** start Information provided **

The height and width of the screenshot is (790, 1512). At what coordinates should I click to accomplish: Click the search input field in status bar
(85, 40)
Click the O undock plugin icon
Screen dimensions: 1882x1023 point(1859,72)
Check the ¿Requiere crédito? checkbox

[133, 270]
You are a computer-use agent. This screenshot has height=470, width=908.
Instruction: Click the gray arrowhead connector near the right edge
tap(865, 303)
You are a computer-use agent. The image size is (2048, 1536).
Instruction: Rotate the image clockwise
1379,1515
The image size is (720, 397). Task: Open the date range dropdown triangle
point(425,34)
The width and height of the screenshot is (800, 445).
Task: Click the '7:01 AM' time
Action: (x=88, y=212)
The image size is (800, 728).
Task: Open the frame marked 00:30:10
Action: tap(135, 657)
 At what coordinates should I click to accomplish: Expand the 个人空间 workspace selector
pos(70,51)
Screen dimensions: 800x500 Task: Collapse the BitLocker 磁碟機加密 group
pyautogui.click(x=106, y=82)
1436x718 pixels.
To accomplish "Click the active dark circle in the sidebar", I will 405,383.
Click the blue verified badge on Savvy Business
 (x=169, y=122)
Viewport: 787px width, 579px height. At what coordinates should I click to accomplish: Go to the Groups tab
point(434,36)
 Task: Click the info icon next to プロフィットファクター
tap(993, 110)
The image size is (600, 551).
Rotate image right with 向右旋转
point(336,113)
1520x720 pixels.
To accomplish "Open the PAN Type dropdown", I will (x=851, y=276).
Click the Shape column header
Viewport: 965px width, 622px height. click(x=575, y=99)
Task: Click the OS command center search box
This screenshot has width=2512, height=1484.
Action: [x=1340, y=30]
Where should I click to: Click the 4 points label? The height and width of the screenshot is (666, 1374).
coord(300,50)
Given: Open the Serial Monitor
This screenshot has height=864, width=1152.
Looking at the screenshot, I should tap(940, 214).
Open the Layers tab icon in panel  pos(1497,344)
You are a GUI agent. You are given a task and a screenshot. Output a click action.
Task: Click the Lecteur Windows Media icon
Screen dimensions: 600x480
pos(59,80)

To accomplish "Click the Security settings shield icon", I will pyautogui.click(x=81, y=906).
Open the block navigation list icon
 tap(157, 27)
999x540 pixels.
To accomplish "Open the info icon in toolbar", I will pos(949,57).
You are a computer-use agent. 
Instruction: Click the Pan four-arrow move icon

** end Information provided **

= Requirements =
Select each line of the records that contains the word "width", matching case exactly, and copy those lines.

= Expected output =
The height and width of the screenshot is (790, 1512). At what coordinates should I click to accomplish: Click the search input field in status bar
You are a computer-use agent. This screenshot has height=470, width=908.
The width and height of the screenshot is (800, 445).
Viewport: 787px width, 579px height. At what coordinates should I click to accomplish: Go to the Groups tab
Viewport: 965px width, 622px height. click(x=575, y=99)
This screenshot has width=2512, height=1484.
Where should I click to: Click the 4 points label? The height and width of the screenshot is (666, 1374).
This screenshot has height=864, width=1152.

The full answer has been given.